O Parlamento da França aprovou uma lei destinada a conter o aumento da moda rápida, com plataformas asiáticas como Shein e Temu no centro do debate por seu impacto ambiental e a concorrência desleal que geram. A norma busca reduzir resíduos têxteis, proteger a indústria europeia e promover práticas mais sustentáveis.
O setor têxtil representa cerca de 10% das emissões mundiais de gases de efeito estufa, e essas plataformas são acusadas de inundar o mercado com produtos de baixa qualidade a preços ínfimos, gerando montanhas de lixo.
Conteúdo da lei
- Penalização financeira: cada peça terá um acréscimo progressivo que poderá alcançar até 20 euros por produto em 2030, com um limite de 50% do preço sem impostos.
- Destino das sanções: parte dos fundos será investida em infraestruturas de coleta e reciclagem.
- Mensagens obrigatórias: as empresas deverão incluir em seus sites mensagens que incentivem a reutilização e reparação.
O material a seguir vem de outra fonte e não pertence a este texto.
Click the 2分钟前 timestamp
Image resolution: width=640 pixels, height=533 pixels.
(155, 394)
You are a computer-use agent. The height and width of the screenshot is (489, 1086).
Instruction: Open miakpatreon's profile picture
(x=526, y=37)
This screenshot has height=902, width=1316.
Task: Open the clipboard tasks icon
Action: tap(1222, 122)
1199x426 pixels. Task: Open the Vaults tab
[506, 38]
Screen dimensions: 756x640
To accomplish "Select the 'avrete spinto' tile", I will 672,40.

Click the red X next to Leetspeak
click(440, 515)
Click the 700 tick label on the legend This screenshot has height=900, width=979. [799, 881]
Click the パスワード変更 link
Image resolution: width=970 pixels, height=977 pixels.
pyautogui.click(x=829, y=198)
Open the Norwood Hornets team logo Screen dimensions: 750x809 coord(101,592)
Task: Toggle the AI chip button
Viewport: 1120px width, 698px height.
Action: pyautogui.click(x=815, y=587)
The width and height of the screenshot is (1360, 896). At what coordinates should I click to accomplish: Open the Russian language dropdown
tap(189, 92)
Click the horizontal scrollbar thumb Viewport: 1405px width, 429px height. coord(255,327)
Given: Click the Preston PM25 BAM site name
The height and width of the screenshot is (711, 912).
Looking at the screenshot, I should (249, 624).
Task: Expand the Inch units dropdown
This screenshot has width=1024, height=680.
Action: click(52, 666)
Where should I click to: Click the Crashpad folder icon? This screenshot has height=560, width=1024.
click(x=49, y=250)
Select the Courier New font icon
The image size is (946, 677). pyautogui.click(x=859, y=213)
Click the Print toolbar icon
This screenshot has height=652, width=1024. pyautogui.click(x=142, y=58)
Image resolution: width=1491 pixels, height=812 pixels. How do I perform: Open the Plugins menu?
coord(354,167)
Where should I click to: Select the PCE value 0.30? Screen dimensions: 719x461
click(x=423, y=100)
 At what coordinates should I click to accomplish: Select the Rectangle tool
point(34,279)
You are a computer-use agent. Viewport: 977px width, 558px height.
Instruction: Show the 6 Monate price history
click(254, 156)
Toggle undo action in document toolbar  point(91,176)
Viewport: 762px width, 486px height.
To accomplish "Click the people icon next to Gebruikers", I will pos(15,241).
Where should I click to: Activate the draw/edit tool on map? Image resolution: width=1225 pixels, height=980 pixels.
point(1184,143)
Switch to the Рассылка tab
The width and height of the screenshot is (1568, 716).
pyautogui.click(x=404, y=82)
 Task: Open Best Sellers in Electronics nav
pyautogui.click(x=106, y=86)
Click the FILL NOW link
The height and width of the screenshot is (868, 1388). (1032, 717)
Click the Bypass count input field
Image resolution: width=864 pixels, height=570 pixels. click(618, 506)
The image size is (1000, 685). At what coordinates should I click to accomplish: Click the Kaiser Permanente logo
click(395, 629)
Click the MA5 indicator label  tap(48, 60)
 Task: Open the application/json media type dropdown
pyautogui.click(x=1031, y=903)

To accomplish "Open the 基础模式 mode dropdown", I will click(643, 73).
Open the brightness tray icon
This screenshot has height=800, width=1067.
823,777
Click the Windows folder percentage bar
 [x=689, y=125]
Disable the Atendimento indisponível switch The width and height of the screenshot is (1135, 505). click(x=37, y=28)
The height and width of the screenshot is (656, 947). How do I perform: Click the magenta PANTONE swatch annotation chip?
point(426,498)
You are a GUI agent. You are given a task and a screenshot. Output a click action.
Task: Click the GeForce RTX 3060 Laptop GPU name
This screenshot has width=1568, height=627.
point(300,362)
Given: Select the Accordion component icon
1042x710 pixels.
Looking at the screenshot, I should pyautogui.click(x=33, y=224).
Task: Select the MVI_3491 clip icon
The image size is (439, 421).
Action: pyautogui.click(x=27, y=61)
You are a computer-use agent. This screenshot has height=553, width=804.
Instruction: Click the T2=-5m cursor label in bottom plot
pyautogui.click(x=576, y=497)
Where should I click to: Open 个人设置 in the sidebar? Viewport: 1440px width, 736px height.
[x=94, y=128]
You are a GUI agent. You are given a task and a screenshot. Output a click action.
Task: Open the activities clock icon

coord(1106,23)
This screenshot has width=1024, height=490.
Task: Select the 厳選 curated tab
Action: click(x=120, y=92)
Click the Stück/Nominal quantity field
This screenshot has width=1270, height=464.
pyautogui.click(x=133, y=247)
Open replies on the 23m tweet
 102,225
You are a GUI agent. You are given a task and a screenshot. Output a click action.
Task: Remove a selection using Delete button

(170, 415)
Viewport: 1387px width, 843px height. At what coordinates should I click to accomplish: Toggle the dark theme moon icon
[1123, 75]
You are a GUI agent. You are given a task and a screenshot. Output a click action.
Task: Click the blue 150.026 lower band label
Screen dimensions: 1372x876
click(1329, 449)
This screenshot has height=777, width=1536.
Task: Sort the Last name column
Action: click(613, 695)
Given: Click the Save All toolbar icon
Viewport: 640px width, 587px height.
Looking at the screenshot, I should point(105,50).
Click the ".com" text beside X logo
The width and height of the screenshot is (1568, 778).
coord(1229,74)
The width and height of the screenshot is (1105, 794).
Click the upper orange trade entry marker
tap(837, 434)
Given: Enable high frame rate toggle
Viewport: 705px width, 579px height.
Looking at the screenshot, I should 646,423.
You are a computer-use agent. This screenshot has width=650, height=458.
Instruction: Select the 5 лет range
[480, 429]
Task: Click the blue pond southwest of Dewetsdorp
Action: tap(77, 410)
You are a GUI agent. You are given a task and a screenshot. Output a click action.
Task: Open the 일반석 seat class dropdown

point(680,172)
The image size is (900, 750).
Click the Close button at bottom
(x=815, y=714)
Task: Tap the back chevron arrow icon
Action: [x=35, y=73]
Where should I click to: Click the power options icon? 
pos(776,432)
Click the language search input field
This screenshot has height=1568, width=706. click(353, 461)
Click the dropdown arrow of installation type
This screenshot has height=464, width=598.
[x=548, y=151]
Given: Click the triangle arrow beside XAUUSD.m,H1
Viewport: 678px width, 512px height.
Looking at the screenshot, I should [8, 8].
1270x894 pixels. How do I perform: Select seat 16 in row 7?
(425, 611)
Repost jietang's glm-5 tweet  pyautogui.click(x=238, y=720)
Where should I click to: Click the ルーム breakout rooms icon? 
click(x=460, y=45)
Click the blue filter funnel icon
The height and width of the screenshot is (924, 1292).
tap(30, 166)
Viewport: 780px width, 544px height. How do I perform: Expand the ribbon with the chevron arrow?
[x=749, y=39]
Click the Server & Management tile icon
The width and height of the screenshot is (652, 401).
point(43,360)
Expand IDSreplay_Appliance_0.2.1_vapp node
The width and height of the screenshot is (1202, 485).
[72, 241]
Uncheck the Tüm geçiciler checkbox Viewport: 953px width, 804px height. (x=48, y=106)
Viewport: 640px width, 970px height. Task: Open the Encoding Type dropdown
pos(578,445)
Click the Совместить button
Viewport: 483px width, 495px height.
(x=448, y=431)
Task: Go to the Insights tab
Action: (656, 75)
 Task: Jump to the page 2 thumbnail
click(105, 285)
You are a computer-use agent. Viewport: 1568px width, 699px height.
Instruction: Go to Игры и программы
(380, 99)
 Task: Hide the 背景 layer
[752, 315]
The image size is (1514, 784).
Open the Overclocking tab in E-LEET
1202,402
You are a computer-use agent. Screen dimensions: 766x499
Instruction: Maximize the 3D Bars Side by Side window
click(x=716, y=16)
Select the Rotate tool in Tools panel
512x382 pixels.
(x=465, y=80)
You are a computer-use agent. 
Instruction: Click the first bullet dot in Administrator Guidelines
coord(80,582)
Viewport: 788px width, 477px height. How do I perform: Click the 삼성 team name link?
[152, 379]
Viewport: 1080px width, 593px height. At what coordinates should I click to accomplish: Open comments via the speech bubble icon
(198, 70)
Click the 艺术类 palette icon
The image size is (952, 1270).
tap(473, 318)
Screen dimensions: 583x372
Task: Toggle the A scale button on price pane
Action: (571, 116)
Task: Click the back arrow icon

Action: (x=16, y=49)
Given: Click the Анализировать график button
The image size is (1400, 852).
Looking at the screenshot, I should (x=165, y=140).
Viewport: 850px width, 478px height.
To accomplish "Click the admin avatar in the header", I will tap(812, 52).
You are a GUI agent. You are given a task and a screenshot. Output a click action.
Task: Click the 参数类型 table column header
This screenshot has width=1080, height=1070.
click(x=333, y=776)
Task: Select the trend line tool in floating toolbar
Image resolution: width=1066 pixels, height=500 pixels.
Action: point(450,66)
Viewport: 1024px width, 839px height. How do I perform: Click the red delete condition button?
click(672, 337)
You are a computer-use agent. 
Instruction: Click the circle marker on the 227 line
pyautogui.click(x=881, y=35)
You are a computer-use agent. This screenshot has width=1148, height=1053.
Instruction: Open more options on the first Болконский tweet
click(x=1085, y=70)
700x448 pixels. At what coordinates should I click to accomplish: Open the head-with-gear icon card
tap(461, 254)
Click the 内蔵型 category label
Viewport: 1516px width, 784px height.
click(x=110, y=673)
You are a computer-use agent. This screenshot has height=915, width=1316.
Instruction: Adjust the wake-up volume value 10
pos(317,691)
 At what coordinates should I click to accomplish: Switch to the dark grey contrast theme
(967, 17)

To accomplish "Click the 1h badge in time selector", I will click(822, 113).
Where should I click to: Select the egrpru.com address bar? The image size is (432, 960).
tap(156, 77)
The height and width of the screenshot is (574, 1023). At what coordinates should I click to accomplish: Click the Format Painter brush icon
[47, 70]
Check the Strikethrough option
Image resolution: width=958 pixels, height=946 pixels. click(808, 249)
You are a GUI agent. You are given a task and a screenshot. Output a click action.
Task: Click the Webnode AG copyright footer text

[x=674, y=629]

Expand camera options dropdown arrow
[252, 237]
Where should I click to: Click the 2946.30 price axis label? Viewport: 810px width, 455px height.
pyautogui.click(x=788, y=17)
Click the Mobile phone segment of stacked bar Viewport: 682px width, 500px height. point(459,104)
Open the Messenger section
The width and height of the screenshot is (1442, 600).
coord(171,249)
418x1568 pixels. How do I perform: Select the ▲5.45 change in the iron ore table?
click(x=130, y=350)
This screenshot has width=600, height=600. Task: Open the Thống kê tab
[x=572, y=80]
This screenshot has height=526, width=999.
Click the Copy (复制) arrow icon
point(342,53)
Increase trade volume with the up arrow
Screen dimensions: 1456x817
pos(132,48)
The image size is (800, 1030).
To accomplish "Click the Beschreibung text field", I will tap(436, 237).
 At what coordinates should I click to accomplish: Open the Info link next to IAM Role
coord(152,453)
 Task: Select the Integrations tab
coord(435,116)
- Proibição de publicidade: a promoção dessas marcas será restringida, inclusive através de influenciadores, embora a aplicação dependa da Comissão Europeia.

Críticas e limitações
A oposição ecologista lamentou que o texto tenha sido reduzido sob a pressão dos lobbies, deixando de fora marcas como Zara, H&M, Primark ou Uniqlo, que também não são modelos de sustentabilidade.
Segundo o deputado Charles Fournier, a ambição inicial foi “consideravelmente reduzida”.
O impacto ambiental da moda rápida
A lei se justifica pelos danos que este modelo gera:
- Consumo massivo de água: fabricar uma camiseta de algodão requer cerca de 2.700 litros, o que uma pessoa bebe em dois anos e meio. Além disso, o tingimento contamina rios com produtos químicos tóxicos.
- Emissões de carbono: a moda rápida polui mais do que todos os voos e navios do mundo juntos, devido à produção e transporte global.
- Microplásticos no mar: dois terços das roupas atuais contêm poliéster ou outros plásticos. Ao serem lavadas, liberam microplásticos que chegam ao oceano e afetam a fauna marinha.
- Montanhas de lixo: a roupa dura pouco e é descartada rapidamente. A ONU adverte que a cada segundo se queima ou se joga fora um caminhão cheio de roupas, com um nível muito baixo de reciclagem.
A nova lei francesa marca um precedente na Europa ao tentar regular a moda ultrarrápida e responsabilizar as grandes plataformas por seu impacto ambiental.
Embora limitada em alcance, a medida abre o debate sobre a necessidade de estratégias globais contra a moda rápida, que combinem penalizações, incentivos à reparação e campanhas de conscientização para reduzir o consumo desmedido.